* Task statement: Write out the data below exactly, beginning with the first line and ending once the line that has "Task: Click the Redo arrow" is written.

(Saved entries)
□ □ □ □ □

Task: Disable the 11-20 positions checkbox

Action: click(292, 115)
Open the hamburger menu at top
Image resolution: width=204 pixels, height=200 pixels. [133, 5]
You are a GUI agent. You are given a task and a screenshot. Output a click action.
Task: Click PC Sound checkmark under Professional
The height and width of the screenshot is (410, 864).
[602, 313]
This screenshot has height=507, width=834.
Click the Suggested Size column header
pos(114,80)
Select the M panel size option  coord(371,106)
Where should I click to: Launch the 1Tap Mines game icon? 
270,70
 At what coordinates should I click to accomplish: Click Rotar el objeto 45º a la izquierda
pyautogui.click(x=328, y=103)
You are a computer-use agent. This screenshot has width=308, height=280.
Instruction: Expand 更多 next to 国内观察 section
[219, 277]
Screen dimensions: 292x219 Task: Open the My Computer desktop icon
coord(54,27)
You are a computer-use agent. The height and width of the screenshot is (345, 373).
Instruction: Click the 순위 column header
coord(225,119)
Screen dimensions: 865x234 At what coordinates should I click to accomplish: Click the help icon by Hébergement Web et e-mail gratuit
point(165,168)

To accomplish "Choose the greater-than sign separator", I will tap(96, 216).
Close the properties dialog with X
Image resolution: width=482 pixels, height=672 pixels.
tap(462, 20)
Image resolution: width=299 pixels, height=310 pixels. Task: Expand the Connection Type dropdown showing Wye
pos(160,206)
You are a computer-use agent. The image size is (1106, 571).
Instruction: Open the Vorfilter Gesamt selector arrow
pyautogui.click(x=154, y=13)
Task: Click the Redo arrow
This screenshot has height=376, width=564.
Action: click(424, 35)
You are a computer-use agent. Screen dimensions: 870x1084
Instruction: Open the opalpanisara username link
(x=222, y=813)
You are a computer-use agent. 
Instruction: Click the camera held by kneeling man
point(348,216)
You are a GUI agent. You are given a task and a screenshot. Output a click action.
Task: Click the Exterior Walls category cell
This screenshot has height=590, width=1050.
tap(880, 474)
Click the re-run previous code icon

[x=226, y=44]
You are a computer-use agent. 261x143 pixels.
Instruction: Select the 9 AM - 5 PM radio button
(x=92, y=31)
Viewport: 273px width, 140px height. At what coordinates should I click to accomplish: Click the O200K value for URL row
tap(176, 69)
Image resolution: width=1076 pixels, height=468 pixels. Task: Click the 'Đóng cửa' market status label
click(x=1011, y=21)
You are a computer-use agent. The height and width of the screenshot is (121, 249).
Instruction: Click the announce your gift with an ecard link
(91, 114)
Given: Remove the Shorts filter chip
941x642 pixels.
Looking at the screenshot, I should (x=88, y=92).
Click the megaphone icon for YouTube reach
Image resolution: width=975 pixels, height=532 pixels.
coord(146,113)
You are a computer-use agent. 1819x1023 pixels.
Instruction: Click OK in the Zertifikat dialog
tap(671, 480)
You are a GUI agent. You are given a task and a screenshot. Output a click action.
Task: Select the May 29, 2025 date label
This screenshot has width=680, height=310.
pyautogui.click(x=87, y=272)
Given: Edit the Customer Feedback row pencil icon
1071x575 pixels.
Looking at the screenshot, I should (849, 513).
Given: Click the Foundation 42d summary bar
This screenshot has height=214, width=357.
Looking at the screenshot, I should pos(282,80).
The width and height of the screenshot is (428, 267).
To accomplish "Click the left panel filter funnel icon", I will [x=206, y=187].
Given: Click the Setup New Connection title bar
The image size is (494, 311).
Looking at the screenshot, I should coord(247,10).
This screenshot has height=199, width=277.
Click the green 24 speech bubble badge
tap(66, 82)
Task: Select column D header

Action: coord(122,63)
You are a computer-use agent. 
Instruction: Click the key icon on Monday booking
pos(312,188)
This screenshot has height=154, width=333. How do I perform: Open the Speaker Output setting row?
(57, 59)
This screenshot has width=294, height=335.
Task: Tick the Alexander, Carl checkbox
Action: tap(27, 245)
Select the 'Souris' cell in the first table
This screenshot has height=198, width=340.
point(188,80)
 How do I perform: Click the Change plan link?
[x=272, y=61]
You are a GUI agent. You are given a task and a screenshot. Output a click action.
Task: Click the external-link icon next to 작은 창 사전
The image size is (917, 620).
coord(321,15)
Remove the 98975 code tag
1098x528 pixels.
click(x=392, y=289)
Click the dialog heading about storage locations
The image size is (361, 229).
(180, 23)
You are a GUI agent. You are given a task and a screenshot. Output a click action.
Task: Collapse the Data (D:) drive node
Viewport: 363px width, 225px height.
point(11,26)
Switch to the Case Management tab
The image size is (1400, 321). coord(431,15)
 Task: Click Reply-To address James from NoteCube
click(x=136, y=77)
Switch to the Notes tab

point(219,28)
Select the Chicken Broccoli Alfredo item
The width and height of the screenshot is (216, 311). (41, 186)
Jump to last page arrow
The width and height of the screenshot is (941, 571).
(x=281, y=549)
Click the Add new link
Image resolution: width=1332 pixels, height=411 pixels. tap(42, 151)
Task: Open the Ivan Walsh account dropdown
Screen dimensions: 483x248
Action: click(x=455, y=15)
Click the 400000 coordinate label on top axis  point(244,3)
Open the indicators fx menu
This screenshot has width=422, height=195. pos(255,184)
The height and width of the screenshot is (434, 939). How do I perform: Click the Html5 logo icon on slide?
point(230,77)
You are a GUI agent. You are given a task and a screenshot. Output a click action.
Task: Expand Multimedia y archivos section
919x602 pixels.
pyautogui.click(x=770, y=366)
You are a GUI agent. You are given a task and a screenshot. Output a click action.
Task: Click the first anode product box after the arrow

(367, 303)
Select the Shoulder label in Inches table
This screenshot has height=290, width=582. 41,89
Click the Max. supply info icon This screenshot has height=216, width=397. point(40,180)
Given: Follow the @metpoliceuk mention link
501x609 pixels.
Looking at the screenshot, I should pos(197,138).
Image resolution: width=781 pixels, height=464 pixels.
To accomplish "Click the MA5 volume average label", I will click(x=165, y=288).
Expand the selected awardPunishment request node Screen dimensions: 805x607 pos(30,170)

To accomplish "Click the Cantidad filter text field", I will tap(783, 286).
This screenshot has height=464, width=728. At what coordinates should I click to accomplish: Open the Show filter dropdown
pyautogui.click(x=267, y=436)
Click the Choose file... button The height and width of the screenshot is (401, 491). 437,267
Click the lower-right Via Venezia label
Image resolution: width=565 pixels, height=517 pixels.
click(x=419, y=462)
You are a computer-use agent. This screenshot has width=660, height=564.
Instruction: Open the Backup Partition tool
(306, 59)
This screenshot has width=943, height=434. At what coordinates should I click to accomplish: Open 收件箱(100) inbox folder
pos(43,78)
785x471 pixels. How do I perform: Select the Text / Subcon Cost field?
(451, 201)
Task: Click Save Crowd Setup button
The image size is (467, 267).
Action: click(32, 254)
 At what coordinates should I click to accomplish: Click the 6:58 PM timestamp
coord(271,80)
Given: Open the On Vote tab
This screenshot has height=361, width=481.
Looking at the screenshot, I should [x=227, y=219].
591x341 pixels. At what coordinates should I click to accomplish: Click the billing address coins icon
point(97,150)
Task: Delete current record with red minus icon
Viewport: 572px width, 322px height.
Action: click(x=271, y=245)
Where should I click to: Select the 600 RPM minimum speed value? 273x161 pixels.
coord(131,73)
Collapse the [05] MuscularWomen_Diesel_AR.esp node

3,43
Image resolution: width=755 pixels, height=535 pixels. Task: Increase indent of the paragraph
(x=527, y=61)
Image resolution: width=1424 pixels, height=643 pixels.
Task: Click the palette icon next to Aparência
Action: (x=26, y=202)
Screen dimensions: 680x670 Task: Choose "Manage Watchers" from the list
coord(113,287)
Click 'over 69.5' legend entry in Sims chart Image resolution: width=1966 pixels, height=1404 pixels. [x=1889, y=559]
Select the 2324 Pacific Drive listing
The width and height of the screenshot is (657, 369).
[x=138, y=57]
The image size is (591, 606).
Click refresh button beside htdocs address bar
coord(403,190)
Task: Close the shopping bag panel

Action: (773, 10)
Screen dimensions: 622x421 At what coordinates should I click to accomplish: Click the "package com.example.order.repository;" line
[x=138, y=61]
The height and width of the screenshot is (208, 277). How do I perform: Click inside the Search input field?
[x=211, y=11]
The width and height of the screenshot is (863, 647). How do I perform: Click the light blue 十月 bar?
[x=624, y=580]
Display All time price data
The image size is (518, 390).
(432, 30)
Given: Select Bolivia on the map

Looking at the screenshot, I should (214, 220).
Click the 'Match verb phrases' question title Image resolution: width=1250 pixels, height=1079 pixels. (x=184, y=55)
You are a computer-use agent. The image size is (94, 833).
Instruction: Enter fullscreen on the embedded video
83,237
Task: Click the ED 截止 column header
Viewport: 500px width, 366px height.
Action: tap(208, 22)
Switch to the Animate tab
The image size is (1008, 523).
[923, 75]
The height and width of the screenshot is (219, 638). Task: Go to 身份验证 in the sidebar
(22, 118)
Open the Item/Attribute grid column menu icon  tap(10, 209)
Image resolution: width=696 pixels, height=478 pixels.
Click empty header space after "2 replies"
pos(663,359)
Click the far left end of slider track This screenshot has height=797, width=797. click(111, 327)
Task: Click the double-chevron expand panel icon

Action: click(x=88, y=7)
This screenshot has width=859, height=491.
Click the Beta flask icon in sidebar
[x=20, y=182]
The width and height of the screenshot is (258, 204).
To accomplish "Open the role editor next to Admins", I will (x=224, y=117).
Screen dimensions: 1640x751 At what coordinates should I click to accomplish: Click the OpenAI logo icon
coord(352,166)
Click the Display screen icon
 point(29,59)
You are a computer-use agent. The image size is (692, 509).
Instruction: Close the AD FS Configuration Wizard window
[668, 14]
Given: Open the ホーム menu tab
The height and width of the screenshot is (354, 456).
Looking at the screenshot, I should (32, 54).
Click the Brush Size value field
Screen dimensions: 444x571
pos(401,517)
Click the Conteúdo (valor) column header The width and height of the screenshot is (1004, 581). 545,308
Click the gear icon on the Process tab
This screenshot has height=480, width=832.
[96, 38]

□ □ □ □ □

* Answer box:
Task: Disable the 11-20 positions checkbox

Action: click(292, 115)
Open the hamburger menu at top
Image resolution: width=204 pixels, height=200 pixels. [133, 5]
You are a GUI agent. You are given a task and a screenshot. Output a click action.
Task: Click PC Sound checkmark under Professional
The height and width of the screenshot is (410, 864).
[602, 313]
This screenshot has height=507, width=834.
Click the Suggested Size column header
pos(114,80)
Select the M panel size option  coord(371,106)
Where should I click to: Launch the 1Tap Mines game icon? 
270,70
 At what coordinates should I click to accomplish: Click Rotar el objeto 45º a la izquierda
pyautogui.click(x=328, y=103)
You are a computer-use agent. This screenshot has width=308, height=280.
Instruction: Expand 更多 next to 国内观察 section
[219, 277]
Screen dimensions: 292x219 Task: Open the My Computer desktop icon
coord(54,27)
You are a computer-use agent. The height and width of the screenshot is (345, 373).
Instruction: Click the 순위 column header
coord(225,119)
Screen dimensions: 865x234 At what coordinates should I click to accomplish: Click the help icon by Hébergement Web et e-mail gratuit
point(165,168)

To accomplish "Choose the greater-than sign separator", I will tap(96, 216).
Close the properties dialog with X
Image resolution: width=482 pixels, height=672 pixels.
tap(462, 20)
Image resolution: width=299 pixels, height=310 pixels. Task: Expand the Connection Type dropdown showing Wye
pos(160,206)
You are a computer-use agent. The image size is (1106, 571).
Instruction: Open the Vorfilter Gesamt selector arrow
pyautogui.click(x=154, y=13)
Task: Click the Redo arrow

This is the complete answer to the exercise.